CONSIGNE 1: D'après l'extrait sur le financement de l'Etat-providence, pourquoi est-il abusif de dire que l'Etat-providence « ponctionne » un tiers de la richesse du pays ? Répondez en une à trois phrases.
CONSIGNE 2: Dans l'extrait sur le financement de l'Etat-providence, quel économiste a établi que les programmes de protection sociale ont produit des économies d'échelle ?
CONSIGNE 3: Poursuivez l'extrait sur le financement de l'Etat-providence après sa dernière phrase.

EXTRAIT DU TEXTE:
▽
Des charges insupportables de financement ?

La logique du démantèlement de l'Etat-providence est déjà à l'oeuvre dans notre pays, subrepticement, avec la privatisation progressive du système de santé, miné par les régimes complémentaires. Car on veut absolument nous en convaincre, les charges du financement de cet Etat-providence ne seraient plus supportables dans le contexte de la mondialisation. A ce luxe inabordable, à cette prodigalité supposée, il faudrait substituer l'extrême frugalité, voire même, dans une version xénophobe, en exclure les intrus profiteurs pour en réserver uniquement la faveur aux autochtones... Ce coût prétendument exorbitant de la protection sociale, voilà une contrevérité qui appelle une irréfragable réfutation :

" La masse des prélèvements sociaux en France est, c'est incontestable, considérable : 662 milliards d'euros en 2011, ce qui représente l'équivalent d'un tiers de la richesse nationale. Mais il ne s'agit en aucun cas d'un prélèvement sur la richesse nationale : ces dépenses sont presque intégralement redistribuées aux contribuables, qui les ont financées, sous forme de prestations sociales à hauteur de 639 milliards d'euros pour 2011.
Dès lors, il est parfaitement abusif d'évoquer, comme on le fait si souvent dans le débat public, un Etat-providence "ponctionnant" ou, pire, "engloutissant" un tiers de la richesse économique du pays. " (op.cit.)

En outre, la gestion des besoins sociaux par l'Etat-providence est plus économe, son coût financier moins élevé que si elle était privée. Effectivement, les travaux de l'économiste Peter Lindert ont établi sans conteste, chiffres à l'appui, que l'application des programmes de protection sociale s'est traduite par des économies d'échelle qui ont fait baisser considérablement le coût administratif de l'Etat-providence, avec un bénéfice énorme en matière d'assurance sociale. Outre les économies d'échelle, Joseph E. Stiglitz montre que la recherche du profit rend la gestion privée plus coûteuse que la gestion publique :

" La privatisation, évidemment, repose sur un autre mythe : les programmes gérés par l'Etat sont forcément inefficaces, donc la privatisation est forcément une amélioration. En réalité, [...] les coûts de transaction de la Social Security et de Medicare sont très inférieurs à ceux des sociétés privées qui fournissent des services comparables. Ce qui n'a rien de surprenant. L'objectif du secteur privé est de faire des profits : pour les entreprises privées, les coûts de transaction sont une bonne chose ; la différence entre ce qu'elles reçoivent et ce qu'elles paient est justement ce qu'elles cherchent à maximiser. " (op.cit.)
△
ENREGISTREMENTS FOURNIS:
▽
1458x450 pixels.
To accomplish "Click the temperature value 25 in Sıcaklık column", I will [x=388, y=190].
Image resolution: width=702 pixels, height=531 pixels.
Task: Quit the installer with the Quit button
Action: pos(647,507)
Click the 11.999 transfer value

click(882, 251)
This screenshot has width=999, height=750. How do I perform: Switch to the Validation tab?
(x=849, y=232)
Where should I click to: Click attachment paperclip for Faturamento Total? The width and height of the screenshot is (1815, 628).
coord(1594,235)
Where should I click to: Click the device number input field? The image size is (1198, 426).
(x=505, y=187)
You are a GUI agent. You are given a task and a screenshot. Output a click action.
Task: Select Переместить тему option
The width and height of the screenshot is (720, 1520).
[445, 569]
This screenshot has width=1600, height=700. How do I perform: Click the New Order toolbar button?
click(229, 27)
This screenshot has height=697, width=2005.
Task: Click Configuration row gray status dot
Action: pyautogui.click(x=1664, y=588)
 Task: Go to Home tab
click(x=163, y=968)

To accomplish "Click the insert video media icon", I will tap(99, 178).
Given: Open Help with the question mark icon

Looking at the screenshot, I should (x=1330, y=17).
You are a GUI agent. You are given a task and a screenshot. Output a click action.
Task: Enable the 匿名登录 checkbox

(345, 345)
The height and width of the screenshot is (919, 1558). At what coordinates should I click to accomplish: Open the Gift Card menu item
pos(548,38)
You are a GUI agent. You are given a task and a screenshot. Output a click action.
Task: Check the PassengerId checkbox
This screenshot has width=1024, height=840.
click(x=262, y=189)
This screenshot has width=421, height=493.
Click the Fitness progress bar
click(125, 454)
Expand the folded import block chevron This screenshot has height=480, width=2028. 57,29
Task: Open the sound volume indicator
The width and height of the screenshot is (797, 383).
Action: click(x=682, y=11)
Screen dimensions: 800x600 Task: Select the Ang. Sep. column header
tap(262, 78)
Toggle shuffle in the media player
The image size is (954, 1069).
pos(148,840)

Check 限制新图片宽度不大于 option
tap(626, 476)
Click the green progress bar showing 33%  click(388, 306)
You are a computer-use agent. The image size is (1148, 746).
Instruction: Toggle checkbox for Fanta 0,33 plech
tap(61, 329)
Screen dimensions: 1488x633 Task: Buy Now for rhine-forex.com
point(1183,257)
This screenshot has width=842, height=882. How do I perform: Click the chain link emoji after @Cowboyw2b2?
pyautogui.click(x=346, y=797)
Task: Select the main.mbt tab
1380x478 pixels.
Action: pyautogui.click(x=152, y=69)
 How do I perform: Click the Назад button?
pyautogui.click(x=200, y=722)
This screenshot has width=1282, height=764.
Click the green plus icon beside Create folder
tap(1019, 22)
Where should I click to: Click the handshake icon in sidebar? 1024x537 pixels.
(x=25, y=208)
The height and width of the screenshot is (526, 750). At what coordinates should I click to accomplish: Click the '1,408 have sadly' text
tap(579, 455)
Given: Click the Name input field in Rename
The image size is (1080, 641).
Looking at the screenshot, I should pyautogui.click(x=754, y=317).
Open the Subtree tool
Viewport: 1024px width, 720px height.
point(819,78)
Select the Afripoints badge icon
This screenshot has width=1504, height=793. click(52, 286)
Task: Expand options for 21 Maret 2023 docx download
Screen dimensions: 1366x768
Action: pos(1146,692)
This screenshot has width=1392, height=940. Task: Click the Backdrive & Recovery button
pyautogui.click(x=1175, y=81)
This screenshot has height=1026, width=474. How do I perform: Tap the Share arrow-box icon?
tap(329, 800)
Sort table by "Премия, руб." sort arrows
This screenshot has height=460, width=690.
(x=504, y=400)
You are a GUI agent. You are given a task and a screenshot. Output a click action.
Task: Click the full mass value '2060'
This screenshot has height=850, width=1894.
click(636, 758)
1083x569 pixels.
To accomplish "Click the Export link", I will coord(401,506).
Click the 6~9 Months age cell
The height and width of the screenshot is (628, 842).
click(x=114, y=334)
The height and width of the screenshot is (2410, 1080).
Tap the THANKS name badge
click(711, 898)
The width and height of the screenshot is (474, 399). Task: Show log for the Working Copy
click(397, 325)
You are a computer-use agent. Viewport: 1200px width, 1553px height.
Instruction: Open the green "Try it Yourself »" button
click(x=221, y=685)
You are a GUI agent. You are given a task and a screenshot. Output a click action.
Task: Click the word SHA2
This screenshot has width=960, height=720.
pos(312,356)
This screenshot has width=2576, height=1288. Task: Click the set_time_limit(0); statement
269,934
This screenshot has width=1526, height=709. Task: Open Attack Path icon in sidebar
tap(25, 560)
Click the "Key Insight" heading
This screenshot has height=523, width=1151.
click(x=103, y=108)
△
RÉPONSE ATTENDUE 1: Parce que les prélèvements sociaux, 662 milliards d'euros en 2011, ne sont pas un prélèvement sur la richesse nationale. Ils sont presque intégralement redistribués aux contribuables qui les ont financés, sous forme de prestations sociales à hauteur de 639 milliards d'euros pour 2011.

RÉPONSE ATTENDUE 2: Peter Lindert.

RÉPONSE ATTENDUE 3:
Le bel avenir de l'Etat-providence

Remettre en cause l'Etat-providence aujourd'hui, quel anachronisme au moment où il s'impose de plus en plus dans le monde ! Ainsi, les Etat-Unis se dirigent vers un système de santé semi-public, semi-privé, amorçant sans doute une réforme plus ambitieuse de leur système d'assurance privée. La Chine, elle aussi, depuis deux décennies, se rapproche de l'Etat-providence. Le Congrès national du peuple a adopté en 2010 une première loi sur l'assurance sociale. Plusieurs pays émergents empruntent la même voie. La Corée du Nord a mis en place dès 1995 une assurance chômage, ce qui lui a permis de mieux résister que ses voisins à la crise asiatique de 1997-1998, convainquant ainsi la Thaïlande et le Vietnam de l'imiter... Au Rwanda et au Vietnam, en Corée du Sud et en Thaïlande, 100 % de la population sont désormais couverts par une assurance santé. En Turquie, ce pourcentage atteint 70 %.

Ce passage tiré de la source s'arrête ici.